Sum of squared differences ≈ 11459.05 (The exact sum using fractions is 1386528 / 121)
4. **Divide by (number of values - 1):** Since we have 11 numbers, we divide by (11 - 1) = 10. We use "number of values - 1" for sample variance because it gives a better, less biased estimate of the spread for the larger group the sample comes from.
Sample Variance = (1386528 / 121) ÷ 10 = 1386528 / 1210 ≈ 1145.8909...
Rounding to two decimal places, the sample variance is 1145.89 (mg/dL)^2. This number helps scientists understand how much cholesterol levels typically vary from the average in a group of patients.

Alternative answer

Answer: Median: 174
Sample Mean: 190.18
Sample Variance: 1220.27 Explain
This is a question about <finding the middle value (median), the average (sample mean), and how spread out the data is (sample variance) for a set of numbers>. The solving step is:

First, I looked at all the numbers: 174, 138, 212, 203, 194, 245, 146, 149, 164, 209, 158. There are 11 numbers in total!

1. **Finding the Median:**
* To find the median, I first put all the numbers in order from smallest to largest.
138, 146, 149, 158, 164, 174, 194, 203, 209, 212, 245
* Since there are 11 numbers (an odd number), the median is the number right in the middle. I counted 5 numbers from the left and 5 numbers from the right, and the 6th number is the median.
* The 6th number is 174. So, the median is 174.

2. **Finding the Sample Mean:**
* To find the sample mean (which is like the average!), I added up all the numbers:
174 + 138 + 212 + 203 + 194 + 245 + 146 + 149 + 164 + 209 + 158 = 2092
* Then, I divided this sum by the total number of values, which is 11:
2092 ÷ 11 = 190.1818...
* Rounded to two decimal places, the sample mean is 190.18.

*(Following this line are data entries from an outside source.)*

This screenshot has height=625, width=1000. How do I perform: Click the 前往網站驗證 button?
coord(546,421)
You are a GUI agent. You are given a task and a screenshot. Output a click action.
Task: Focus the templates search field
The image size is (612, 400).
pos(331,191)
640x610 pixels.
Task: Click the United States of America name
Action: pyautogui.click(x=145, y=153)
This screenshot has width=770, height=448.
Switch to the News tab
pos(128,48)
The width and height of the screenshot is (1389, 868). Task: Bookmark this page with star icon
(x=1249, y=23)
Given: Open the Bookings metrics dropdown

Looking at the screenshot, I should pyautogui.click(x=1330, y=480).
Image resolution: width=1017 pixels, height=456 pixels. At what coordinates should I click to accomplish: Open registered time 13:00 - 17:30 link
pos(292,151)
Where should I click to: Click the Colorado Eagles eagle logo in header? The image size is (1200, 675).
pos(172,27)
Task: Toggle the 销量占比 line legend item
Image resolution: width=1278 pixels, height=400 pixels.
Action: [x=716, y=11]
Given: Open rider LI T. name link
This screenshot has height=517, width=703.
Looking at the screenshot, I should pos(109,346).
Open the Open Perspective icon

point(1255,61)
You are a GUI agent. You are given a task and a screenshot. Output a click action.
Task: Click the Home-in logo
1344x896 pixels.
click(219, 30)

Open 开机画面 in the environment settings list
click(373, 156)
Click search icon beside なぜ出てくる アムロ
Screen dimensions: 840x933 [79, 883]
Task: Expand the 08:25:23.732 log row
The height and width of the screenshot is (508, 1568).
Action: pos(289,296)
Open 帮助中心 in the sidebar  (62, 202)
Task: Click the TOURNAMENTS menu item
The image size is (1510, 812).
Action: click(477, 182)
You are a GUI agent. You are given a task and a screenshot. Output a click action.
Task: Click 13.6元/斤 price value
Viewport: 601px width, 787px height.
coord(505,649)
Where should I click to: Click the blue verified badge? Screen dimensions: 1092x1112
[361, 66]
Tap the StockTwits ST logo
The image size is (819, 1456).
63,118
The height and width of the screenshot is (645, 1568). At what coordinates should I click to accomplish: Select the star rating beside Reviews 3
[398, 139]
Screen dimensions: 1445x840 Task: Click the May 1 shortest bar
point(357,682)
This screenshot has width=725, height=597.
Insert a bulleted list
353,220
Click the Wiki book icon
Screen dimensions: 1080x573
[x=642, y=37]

3. **Finding the Sample Variance:**
* This one is a little bit more steps, but it's super cool because it tells us how much the numbers are spread out from the mean!
* First, I used the exact mean we found, which is 2092/11.
* For each number in the list, I subtracted the mean and then squared the result. This makes all the differences positive and emphasizes bigger differences.
* (138 - 2092/11)^2 = (-574/11)^2 = 329476/121
* (146 - 2092/11)^2 = (-486/11)^2 = 236196/121
* (149 - 2092/11)^2 = (-453/11)^2 = 205209/121
* (158 - 2092/11)^2 = (-354/11)^2 = 125316/121
* (164 - 2092/11)^2 = (-288/11)^2 = 82944/121
* (174 - 2092/11)^2 = (-178/11)^2 = 31684/121
* (194 - 2092/11)^2 = (42/11)^2 = 1764/121
* (203 - 2092/11)^2 = (141/11)^2 = 19881/121
* (209 - 2092/11)^2 = (207/11)^2 = 42849/121
* (212 - 2092/11)^2 = (240/11)^2 = 57600/121
* (245 - 2092/11)^2 = (603/11)^2 = 363609/121
* Next, I added up all these squared differences:
Sum of squared differences = 1476528 / 121
* Finally, because it's a "sample" variance, I divide this big sum by (the total number of values minus 1). Since there are 11 values, I divided by 11 - 1 = 10.
Sample Variance = (1476528 / 121) ÷ 10 = 1476528 / 1210 = 1220.271074...
* Rounded to two decimal places, the sample variance is 1220.27.